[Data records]
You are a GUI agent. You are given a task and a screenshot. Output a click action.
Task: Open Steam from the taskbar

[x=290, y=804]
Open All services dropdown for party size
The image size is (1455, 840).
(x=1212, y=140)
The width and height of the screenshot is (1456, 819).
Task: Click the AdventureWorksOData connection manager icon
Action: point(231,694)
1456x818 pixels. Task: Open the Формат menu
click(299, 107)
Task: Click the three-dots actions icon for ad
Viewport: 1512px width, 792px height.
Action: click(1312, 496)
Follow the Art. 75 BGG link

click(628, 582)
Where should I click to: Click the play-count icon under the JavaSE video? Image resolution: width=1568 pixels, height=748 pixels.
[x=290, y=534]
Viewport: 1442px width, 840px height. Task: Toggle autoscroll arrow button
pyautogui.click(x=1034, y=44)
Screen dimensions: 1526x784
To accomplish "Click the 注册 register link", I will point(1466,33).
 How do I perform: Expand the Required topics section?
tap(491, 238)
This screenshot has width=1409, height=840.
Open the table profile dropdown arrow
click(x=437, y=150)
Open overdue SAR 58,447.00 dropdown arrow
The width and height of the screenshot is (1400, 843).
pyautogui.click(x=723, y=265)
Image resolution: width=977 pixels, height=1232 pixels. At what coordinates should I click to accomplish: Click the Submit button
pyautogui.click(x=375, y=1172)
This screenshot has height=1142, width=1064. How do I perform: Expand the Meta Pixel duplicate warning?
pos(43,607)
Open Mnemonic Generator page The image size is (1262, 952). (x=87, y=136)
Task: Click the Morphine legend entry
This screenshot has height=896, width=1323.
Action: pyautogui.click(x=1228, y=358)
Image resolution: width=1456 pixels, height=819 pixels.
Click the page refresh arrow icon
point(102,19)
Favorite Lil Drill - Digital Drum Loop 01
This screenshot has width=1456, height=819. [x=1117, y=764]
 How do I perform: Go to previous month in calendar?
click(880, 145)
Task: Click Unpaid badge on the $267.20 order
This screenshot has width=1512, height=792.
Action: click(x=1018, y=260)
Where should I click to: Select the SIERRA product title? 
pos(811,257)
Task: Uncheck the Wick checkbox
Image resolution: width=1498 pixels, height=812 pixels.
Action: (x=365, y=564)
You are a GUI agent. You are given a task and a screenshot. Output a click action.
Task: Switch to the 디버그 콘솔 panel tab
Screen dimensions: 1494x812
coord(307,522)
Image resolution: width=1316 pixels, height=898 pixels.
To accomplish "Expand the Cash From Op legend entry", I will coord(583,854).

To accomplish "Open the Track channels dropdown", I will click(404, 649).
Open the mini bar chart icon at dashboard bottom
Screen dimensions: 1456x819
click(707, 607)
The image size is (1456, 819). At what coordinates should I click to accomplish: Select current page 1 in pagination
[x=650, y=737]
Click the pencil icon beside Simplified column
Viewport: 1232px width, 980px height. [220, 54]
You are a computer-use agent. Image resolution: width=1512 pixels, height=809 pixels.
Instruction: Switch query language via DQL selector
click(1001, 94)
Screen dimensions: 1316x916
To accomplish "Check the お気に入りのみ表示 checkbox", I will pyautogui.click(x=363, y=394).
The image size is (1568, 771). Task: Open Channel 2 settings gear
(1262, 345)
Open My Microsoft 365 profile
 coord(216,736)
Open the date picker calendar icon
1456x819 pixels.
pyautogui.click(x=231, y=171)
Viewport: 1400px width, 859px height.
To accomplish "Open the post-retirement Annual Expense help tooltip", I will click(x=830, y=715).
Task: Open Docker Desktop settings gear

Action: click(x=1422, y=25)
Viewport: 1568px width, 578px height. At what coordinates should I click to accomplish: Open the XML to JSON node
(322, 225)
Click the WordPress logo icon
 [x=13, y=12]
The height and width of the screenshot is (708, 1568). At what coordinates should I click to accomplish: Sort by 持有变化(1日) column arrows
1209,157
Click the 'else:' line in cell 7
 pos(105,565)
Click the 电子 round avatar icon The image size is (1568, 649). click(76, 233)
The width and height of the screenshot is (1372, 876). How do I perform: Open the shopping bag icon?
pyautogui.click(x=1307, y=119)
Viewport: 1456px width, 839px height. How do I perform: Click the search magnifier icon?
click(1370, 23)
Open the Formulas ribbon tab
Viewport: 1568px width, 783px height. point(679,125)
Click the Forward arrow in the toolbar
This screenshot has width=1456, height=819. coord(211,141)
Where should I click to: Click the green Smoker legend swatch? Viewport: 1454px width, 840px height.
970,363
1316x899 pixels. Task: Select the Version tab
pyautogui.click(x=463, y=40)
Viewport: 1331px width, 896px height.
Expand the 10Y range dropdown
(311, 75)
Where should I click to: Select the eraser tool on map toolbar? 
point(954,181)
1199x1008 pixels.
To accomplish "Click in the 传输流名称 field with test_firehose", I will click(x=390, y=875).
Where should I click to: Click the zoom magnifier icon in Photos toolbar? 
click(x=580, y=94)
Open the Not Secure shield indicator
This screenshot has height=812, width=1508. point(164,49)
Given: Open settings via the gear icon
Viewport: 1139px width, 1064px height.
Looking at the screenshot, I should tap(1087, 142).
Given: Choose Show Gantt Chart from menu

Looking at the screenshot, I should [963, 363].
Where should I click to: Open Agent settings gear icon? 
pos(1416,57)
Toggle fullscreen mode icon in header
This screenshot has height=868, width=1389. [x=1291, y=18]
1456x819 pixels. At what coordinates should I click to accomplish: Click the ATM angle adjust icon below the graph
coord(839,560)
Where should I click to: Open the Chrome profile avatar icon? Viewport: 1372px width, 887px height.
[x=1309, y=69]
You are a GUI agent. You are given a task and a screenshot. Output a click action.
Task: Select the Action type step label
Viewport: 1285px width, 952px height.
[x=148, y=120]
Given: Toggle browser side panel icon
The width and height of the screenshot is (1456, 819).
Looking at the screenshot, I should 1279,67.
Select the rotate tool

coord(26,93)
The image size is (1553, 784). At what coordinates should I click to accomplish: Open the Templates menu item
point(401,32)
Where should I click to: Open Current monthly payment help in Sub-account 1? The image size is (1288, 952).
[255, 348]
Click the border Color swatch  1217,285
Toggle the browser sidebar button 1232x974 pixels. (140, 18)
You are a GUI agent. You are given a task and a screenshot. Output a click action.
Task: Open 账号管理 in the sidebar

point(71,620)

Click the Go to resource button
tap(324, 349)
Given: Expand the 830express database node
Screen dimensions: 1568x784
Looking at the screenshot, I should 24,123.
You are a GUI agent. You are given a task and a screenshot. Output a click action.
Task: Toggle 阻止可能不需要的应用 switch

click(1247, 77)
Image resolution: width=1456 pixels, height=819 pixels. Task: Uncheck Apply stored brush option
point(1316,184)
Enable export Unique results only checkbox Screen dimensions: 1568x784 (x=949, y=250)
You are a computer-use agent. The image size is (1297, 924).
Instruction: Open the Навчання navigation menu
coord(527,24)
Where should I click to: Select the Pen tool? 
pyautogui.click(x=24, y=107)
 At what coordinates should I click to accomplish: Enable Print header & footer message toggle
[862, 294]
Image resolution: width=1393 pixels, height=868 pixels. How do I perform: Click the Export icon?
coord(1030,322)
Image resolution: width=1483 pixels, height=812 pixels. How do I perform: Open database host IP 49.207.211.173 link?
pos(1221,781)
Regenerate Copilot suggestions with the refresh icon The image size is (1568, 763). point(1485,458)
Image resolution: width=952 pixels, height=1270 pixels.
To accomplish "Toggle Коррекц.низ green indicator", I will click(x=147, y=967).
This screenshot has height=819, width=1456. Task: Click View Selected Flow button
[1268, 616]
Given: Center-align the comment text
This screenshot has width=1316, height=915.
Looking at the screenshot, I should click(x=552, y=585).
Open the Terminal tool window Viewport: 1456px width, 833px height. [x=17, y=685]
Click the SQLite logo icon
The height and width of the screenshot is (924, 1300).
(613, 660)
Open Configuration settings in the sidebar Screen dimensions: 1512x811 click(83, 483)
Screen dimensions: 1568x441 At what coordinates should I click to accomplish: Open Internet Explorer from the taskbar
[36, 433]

**EXERCISE PROMPT:**
Which lines above contain the word "browser"? List them.

**RESULT OF THIS TASK:**
Given: Toggle browser side panel icon
Toggle the browser sidebar button 1232x974 pixels. (140, 18)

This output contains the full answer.